The deduction is not automatically available simply because a corporation is a C corporation with foreign sales. The corporation must also satisfy detailed requirements for the underlying income to be considered “foreign derived,” which involves rules regarding the identity of the customer and the location of the use of the product or service. If a corporation’s overall taxable income is less than the sum of its FDII and GILTI, the deduction is subject to a limitation that reduces the overall benefit.

Calculating the FDII Deduction

The computation of the final FDII deduction amount is a multi-step process that applies a preferential statutory rate to the qualifying income. After determining DEI and DII, the corporation must calculate its Foreign-Derived Deduction Eligible Income (FDDEI), which is the portion of DEI derived from transactions with foreign persons for foreign use.
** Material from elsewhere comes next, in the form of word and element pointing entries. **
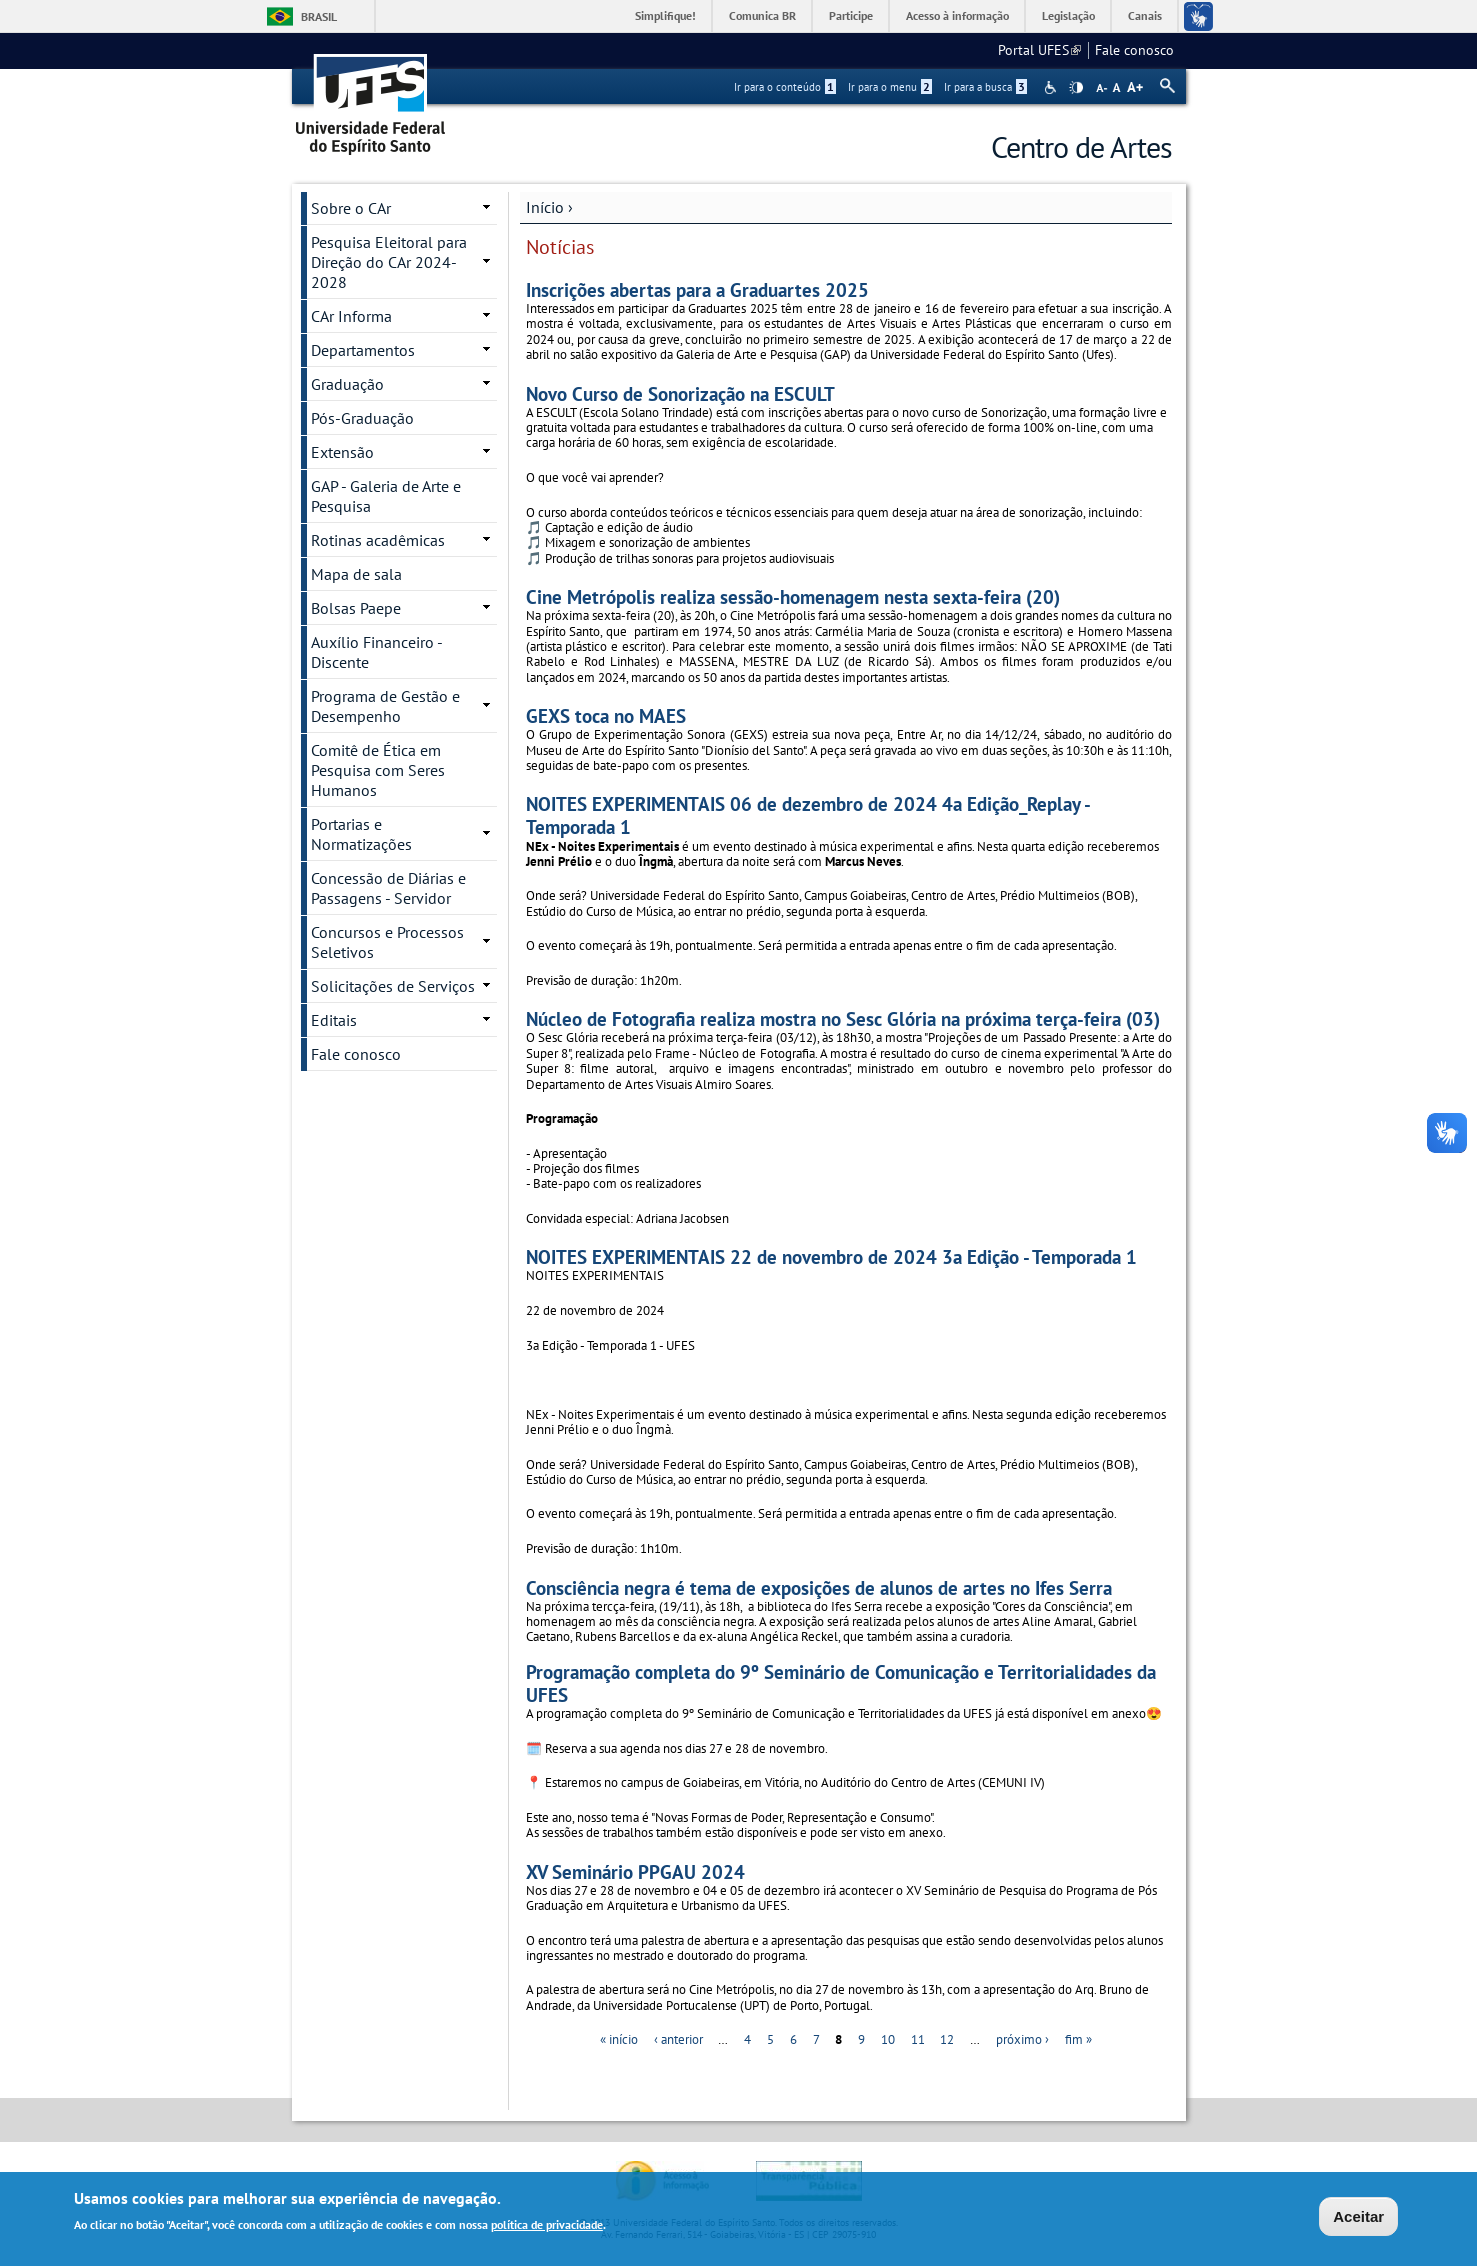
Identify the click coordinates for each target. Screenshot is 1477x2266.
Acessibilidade (1052, 87)
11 (918, 2039)
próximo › (1022, 2039)
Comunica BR (762, 15)
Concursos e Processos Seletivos (387, 942)
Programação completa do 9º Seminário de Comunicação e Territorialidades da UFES (841, 1683)
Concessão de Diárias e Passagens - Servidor (388, 888)
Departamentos (363, 350)
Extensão (342, 452)
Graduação (347, 384)
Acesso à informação (957, 15)
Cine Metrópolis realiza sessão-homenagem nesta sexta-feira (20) (793, 596)
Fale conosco (1134, 50)
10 (888, 2039)
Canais (1145, 15)
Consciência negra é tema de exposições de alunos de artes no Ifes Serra (819, 1587)
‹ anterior (678, 2039)
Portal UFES (1039, 50)
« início (619, 2039)
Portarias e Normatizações (361, 834)
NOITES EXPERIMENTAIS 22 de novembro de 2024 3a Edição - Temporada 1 (831, 1256)
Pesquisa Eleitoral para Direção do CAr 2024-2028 (389, 262)
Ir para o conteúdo (785, 87)
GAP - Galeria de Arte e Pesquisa (386, 496)
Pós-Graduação (362, 418)
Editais (334, 1020)
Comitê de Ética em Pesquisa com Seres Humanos (378, 770)
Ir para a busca (985, 87)
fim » (1078, 2039)
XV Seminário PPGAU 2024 (635, 1871)
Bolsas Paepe (356, 608)
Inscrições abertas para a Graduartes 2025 (697, 289)
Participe (851, 15)
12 (947, 2039)
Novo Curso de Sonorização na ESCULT (680, 393)
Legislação (1068, 15)
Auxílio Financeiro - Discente (377, 652)
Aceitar (1358, 2216)
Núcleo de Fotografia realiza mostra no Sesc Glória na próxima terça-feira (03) (843, 1018)
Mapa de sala (356, 574)
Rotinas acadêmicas (378, 540)
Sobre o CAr (351, 208)
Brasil (319, 16)
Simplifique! (665, 15)
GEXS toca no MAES (606, 715)
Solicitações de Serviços (393, 986)
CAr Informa (351, 316)
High (1076, 88)
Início (545, 207)
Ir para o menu (890, 87)
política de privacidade (547, 2225)
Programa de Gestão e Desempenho (385, 706)
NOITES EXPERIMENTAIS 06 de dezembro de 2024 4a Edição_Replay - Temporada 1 (807, 815)
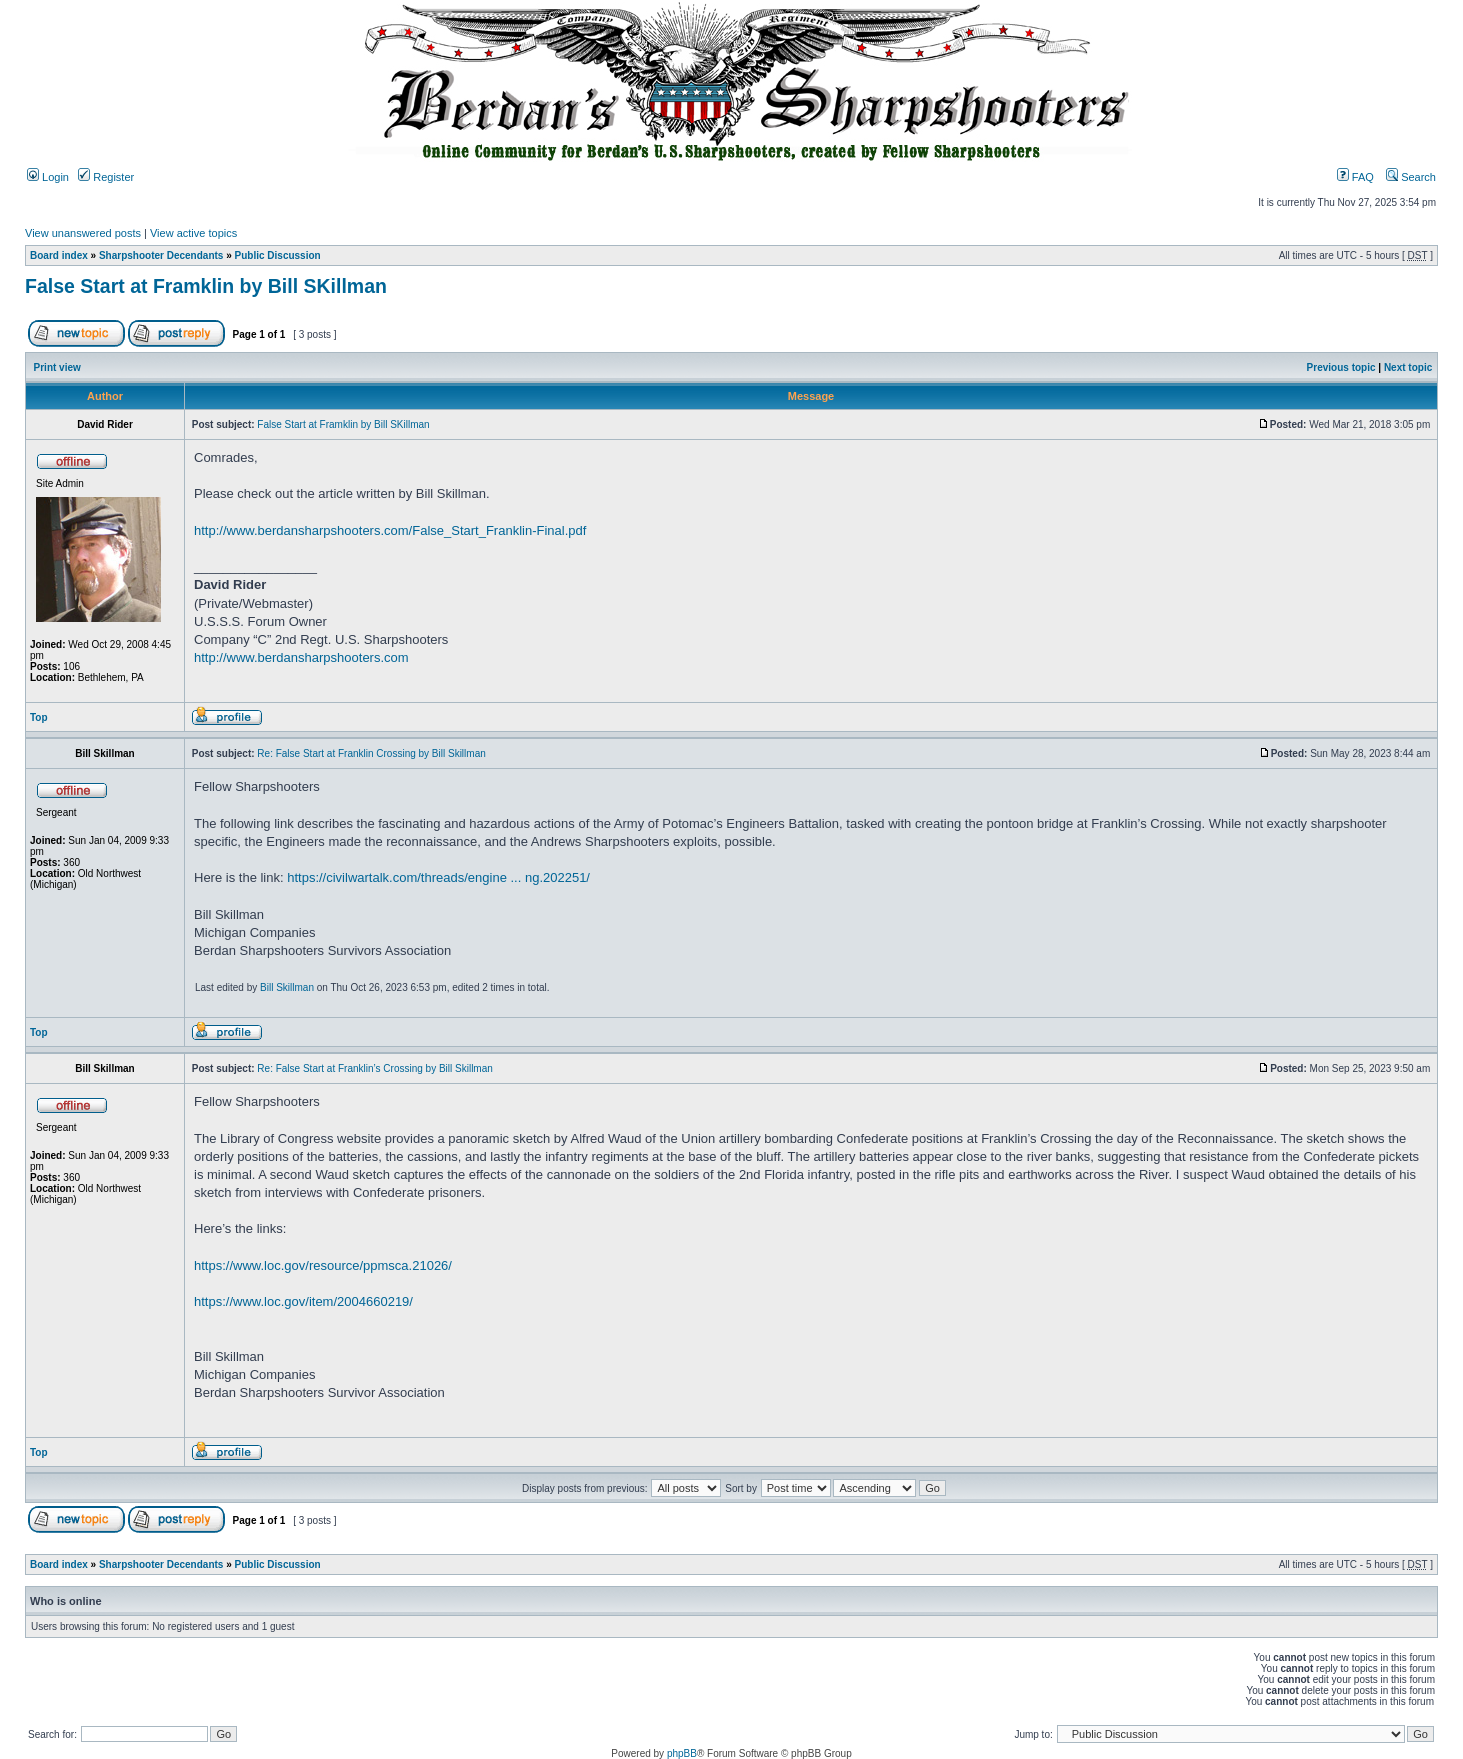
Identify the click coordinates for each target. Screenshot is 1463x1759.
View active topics (193, 233)
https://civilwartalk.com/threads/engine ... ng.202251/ (438, 877)
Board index (59, 255)
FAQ (1355, 177)
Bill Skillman (287, 987)
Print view (57, 367)
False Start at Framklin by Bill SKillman (206, 286)
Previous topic (1341, 367)
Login (48, 177)
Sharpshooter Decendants (161, 255)
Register (106, 177)
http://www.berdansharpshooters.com (301, 657)
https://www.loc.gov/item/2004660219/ (303, 1301)
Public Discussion (278, 255)
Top (39, 717)
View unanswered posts (83, 233)
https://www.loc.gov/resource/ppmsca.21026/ (323, 1265)
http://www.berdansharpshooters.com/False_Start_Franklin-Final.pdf (390, 530)
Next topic (1408, 367)
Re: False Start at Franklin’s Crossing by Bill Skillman (374, 1068)
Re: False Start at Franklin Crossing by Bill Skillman (371, 753)
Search (1411, 177)
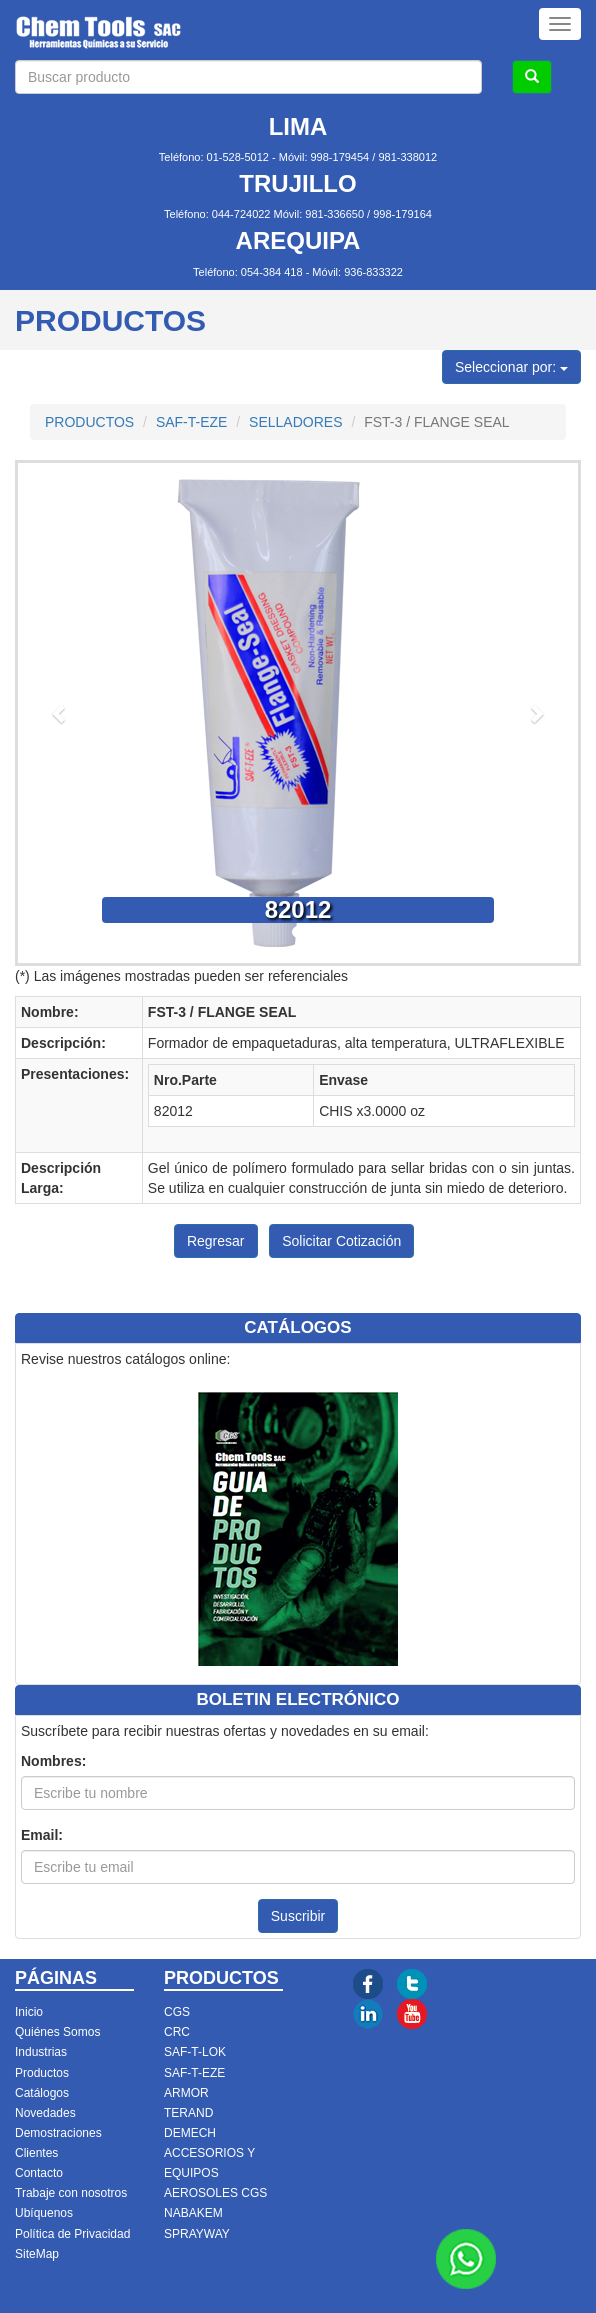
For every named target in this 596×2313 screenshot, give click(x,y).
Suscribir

The Foreign-Derived Ratio (FDR) is calculated by dividing the FDDEI by the total DEI. This ratio is then multiplied by the DII to determine the Foreign Derived Intangible Income (FDII). Finally, the FDII amount is multiplied by the statutory deduction rate to arrive at the final deduction amount.

For tax years beginning before January 1, 2026, the statutory deduction rate is 37.5%, resulting in an effective tax rate of 13.125% on the qualifying income, compared to the standard 21% corporate rate. The deduction rate is scheduled to decrease to 21.875% for tax years beginning after 2025, which will raise the effective tax rate on FDII to 16.406%.

Requirements for Income to Qualify as Foreign Derived

For a domestic C corporation’s income to be included in the Foreign-Derived Deduction Eligible Income (FDDEI) pool, it must satisfy specific sourcing rules related to the sale of property or the provision of services. Income from the sale of property qualifies as foreign derived if the sale is made to a non-U.S. person for use outside of the United States. A “sale” is broadly defined to include a lease, license, exchange, or other disposition, and the corporation must maintain documentation to substantiate the foreign use of the property.

Income from the provision of services must meet one of two criteria: the service must be provided to a person not located in the U.S., or the service must be provided with respect to property not located in the U.S. Special rules apply to transactions involving related parties, where the sale or service must ultimately be to an unrelated foreign person for foreign use to qualify. The burden of proof rests with the corporation to demonstrate that the income meets the strict foreign-use and foreign-person requirements as defined in the regulations.

Claiming the FDII Deduction on Tax Returns

A domestic C corporation claiming the FDII deduction must file IRS Form 8993, U.S. Taxpayer Statement of Specified Foreign Derived Intangible Income. This form is required to compute the eligible deduction under Section 250 and must be attached to the corporate income tax return, typically Form 1120.

Form 8993 requires the corporation to report key calculated amounts, including Deduction Eligible Income, Qualified Business Asset Investment, and Deemed Intangible Income. The resulting FDII deduction is then reported on Schedule C of Form 1120. Maintaining detailed records is necessary to support the foreign-derived nature of the income, including documentation of customer location and the intended foreign use of the property or service.